Merry’s understanding of Branson’s family appeal hasn’t gone unnoticed on the national stage, either. America Online Travel recently noted Jim Stafford’s show as the No. 1 family show in Branson, she said, and USA Today spotlighted the Hughes Brothers Show for featuring the world’s largest performing family. Silver Dollar City is also often recognized as a top family travel destination by many sources.
“I think the family interaction in Branson is a tradition,” she said. “Our families spend the year entertaining your families. The word ‘family’ doesn’t necessarily mean mom and dad and a couple of kids. We get a full range of families. Grandparents with grand kids, and we have grown brothers and sisters who come into town to celebrate the season.”
Through the end of December, most theaters and attractions change up their traditional shows with Christmas-inspired staging, costumes and songs to bring the holiday to life in Branson.
Merry points to the Hughes Brothers Christmas Show as a good example of a Branson show’s Christmas conversion.
“The Hughes Brothers (45 performers in all with a few more on the way) use the full two hours of their Christmas show to perform a traditional Christmas special,” Merry said. “It’s the kind that we all loved to see on TV, and you feel like you are in the middle of one of those.
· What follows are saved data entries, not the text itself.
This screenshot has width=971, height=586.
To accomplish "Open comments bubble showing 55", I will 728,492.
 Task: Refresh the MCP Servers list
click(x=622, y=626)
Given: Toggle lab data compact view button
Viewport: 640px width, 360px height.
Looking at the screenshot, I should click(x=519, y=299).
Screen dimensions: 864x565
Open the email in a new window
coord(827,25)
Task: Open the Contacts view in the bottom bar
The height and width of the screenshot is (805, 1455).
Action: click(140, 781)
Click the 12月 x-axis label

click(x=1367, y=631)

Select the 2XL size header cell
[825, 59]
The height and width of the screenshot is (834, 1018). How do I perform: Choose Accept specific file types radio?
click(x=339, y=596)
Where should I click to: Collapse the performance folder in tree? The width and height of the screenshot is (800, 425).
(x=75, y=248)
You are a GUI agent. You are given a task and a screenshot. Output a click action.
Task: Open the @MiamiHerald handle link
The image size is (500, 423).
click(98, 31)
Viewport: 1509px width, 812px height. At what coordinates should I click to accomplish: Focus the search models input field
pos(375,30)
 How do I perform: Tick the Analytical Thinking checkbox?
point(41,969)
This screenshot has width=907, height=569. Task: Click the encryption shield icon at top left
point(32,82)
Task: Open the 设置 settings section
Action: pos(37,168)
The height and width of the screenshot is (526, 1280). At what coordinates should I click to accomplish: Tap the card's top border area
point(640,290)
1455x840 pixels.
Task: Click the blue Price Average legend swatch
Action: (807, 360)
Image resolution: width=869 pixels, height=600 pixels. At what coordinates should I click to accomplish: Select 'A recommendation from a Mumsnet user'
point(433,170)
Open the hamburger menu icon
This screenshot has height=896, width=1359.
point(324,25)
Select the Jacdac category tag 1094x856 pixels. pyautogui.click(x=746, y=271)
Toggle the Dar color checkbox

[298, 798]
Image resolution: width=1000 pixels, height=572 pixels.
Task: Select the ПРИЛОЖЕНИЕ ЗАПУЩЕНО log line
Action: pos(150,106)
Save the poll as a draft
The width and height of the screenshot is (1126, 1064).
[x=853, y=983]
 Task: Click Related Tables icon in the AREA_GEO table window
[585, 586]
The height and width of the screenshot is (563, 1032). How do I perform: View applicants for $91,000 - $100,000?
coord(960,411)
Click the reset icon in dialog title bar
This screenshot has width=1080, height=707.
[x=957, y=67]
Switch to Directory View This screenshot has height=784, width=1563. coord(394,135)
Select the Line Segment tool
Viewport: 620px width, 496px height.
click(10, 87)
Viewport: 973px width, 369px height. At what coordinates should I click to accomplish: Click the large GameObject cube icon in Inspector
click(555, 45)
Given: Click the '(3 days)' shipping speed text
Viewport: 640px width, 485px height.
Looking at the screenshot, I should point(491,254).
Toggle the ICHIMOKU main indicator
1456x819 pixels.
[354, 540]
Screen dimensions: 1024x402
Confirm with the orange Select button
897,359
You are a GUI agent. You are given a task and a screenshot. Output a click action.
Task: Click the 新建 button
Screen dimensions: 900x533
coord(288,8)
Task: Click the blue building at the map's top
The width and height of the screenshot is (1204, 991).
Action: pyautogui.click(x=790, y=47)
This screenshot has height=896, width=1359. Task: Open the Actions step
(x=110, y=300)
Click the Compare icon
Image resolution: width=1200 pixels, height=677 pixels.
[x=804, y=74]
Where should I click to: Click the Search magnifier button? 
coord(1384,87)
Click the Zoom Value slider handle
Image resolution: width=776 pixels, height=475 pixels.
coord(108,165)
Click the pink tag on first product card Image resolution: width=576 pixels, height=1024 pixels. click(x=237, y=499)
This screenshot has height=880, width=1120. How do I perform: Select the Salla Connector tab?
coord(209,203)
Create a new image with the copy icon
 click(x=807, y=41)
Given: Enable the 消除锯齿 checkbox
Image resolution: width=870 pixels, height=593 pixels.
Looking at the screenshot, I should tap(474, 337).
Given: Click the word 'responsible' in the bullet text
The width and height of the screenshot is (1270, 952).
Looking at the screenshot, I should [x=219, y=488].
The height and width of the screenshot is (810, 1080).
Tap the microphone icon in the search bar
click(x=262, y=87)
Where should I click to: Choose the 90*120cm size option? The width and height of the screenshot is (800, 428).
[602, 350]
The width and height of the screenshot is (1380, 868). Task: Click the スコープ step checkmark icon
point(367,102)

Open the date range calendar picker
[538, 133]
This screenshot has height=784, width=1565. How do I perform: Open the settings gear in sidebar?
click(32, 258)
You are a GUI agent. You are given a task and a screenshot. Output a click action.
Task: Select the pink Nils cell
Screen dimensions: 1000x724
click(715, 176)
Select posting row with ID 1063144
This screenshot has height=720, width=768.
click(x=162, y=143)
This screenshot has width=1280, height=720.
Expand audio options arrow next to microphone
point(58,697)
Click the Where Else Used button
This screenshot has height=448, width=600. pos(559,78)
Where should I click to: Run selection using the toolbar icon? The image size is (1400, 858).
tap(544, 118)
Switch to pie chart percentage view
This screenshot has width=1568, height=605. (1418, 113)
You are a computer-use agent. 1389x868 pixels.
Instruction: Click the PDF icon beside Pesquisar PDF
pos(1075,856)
The first half of the show is all of the fun, festive things about Christmas and the second half really concentrates on the true meaning of Christmas. It presents Santa in a whole new light. That’s probably my all-time favorite Christmas show I’ve ever seen.”
Jim Stafford, a Branson veteran, handles his Christmas show in a different way at his theater on the 76 strip.
“He takes the first half and incorporates highlights from his regular show,” said Merry. “In the second half (of the show) he starts with a blank stage and creates a Christmas setting in front of everybody’s eyes.”
Stafford’s Christmas show, she said, is packed with great humor. It’s a family affair, too — Jim and Ann, his wife, have great shopping jokes that they enjoy sharing with the audience, she said.
Both Ann and Jim, as well as Shay Stafford, their son, 19, and daughter Gege, 15, perform during the show. Both Stafford kids have been performing in the show since they were just days old, Merry said.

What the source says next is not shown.